Authentic vs. Reproduction: A Quick Comparison
Sometimes, seeing the differences side-by-side makes all the difference. Here’s a quick-glance table summarizing the key points.
| Feature | Authentic 1973 Original | Common Reproduction |
|---|---|---|
| Copyright Text | Clear, sharp “© 1973 WARNER BROS. INC.” | Blurry, thick, or missing text |
| Graphic Colors | Opaque, solid, baked-on feel | Slightly transparent, glossy, sticker-like |
| Glass Weight | Heavy, thick, substantial base | Lightweight, thin, feels fragile |
| Rim | Smooth and rounded | Can be sharp or uneven |
| Bottom Markings | None or simple mold marks | May have modern logos or country of origin |
Secrets from a Seasoned Collector
After handling hundreds of these glasses, you pick up on a few things that aren’t in the standard guides. Here are some of my personal tips to take your authentication skills to the next level.
- Use a Jeweler’s Loupe: For a few dollars, a jeweler’s loupe or a good magnifying glass can be your best friend. Use it to inspect the edges of the character’s line art and the copyright text. Originals have crisp lines. Fakes will often show pixelation or fuzzy edges under magnification, a dead giveaway of a modern digital print.
- The “My Big Mistake” Tip: Early on, I bought a Wile E. Coyote glass that looked perfect. The text was right, the weight felt good. The mistake? I didn’t check the size. Authentic 1973 glasses are typically around 6.25 inches tall and hold 16 ounces. My fake was slightly shorter and narrower. Always have a ruler or tape measure handy!
- Beware the “Too Perfect” Glass: A 50+ year-old glass that has been used, or even just stored, should show some minor signs of age. We’re not looking for damage, but a complete absence of any shelf wear can sometimes indicate a recent reproduction. A mint-condition original is rare and valuable, but a “too good to be true” glass deserves extra scrutiny.
- Proper Care is Non-Negotiable: Once you’ve confirmed you have an original, please, *never* put it in the dishwasher. The high heat and harsh detergents will strip the enamel graphic right off, destroying its beauty and value. Gentle hand washing with a soft cloth and mild soap is the only way to preserve it for another 50 years.
Frequently Asked Questions
How much is my 1973 Warner Bros. Pepsi glass worth?

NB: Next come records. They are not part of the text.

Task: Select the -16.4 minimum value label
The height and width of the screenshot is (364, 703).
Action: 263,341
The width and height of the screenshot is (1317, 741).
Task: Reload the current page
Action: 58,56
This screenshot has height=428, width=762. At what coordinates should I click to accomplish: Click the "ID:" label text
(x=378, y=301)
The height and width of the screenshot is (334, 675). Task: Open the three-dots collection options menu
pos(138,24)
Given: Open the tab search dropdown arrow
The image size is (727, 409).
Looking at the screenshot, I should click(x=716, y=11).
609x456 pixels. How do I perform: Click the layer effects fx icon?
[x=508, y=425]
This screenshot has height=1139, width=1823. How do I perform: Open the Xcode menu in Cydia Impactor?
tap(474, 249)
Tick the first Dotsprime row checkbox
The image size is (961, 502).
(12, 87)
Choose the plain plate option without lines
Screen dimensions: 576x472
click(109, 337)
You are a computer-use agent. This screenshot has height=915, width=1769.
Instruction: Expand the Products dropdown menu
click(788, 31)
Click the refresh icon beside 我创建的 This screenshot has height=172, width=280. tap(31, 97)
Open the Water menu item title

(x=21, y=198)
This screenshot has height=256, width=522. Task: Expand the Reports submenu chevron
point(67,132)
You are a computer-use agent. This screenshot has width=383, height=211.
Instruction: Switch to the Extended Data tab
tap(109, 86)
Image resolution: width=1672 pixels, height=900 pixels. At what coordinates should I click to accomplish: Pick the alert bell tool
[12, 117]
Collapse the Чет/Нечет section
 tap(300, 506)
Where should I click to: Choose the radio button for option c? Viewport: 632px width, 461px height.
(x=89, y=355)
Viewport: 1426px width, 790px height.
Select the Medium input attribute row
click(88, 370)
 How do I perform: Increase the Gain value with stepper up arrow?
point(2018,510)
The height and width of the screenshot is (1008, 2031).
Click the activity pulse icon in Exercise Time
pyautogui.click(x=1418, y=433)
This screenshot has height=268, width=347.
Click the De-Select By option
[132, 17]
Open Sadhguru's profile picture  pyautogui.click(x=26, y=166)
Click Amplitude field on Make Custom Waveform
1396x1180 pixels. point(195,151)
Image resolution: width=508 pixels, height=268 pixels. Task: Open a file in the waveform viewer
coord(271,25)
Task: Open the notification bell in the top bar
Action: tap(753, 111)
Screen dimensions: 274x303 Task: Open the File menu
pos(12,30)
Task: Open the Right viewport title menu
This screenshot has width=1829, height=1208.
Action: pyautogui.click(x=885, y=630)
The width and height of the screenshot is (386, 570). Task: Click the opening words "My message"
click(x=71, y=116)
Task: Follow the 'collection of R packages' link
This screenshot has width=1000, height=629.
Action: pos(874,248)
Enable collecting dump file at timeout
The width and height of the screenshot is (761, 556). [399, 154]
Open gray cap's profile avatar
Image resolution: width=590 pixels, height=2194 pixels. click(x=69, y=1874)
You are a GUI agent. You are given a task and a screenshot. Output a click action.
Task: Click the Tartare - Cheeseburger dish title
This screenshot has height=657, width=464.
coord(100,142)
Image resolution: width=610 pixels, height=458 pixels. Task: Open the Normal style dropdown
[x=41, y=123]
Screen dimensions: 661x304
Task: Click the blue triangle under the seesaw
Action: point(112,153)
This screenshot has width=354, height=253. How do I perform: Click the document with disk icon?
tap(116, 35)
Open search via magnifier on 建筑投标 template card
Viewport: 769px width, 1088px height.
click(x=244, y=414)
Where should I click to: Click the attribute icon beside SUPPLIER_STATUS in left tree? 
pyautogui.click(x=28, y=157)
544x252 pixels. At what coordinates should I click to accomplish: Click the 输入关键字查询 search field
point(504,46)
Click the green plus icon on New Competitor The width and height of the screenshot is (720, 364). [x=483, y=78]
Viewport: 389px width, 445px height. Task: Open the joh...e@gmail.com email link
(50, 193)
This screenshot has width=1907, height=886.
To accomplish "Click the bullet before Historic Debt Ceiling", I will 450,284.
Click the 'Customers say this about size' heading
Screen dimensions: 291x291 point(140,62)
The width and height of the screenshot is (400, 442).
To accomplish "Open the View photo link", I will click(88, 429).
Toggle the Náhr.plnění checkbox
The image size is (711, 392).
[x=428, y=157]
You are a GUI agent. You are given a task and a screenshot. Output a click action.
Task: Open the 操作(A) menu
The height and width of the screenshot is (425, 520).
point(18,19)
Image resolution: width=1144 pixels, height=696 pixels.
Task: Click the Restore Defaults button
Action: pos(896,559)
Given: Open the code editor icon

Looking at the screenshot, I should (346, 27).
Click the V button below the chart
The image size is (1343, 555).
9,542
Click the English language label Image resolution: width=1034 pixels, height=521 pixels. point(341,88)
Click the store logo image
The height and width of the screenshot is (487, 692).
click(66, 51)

Value depends heavily on the character’s rarity and the glass’s condition. Common characters like Bugs Bunny or Daffy Duck in good condition might fetch $5-$15, while rarer characters like Cool Cat or Merlin the Magic Mouse can command $25 or more. A complete, mint-condition set can be worth several hundred dollars.
Are all the glasses in the 1973 set the same size?
Yes, all 18 glasses in the official 1973 Pepsi Collector Series are the same 16-ounce tumbler size, standing approximately 6.25 inches tall. Any significant variation in size is a strong indicator of a reproduction.
What is the difference between the 1973 and 1976 Pepsi glasses?
The 1976 set was a Bicentennial collection featuring the Looney Tunes characters dressed as historical American figures (e.g., Bugs Bunny as Betsy Ross). The date on these glasses is clearly marked “1976,” and the theme is completely different, making them easy to distinguish from the 1973 set.
Can I safely drink from my authentic 1973 glass?
While the glass itself is safe, there have been concerns over the years about the lead content in the paint used on vintage glassware. For this reason, many collectors choose to use them for display purposes only. If you choose to drink from it, you do so at your own discretion.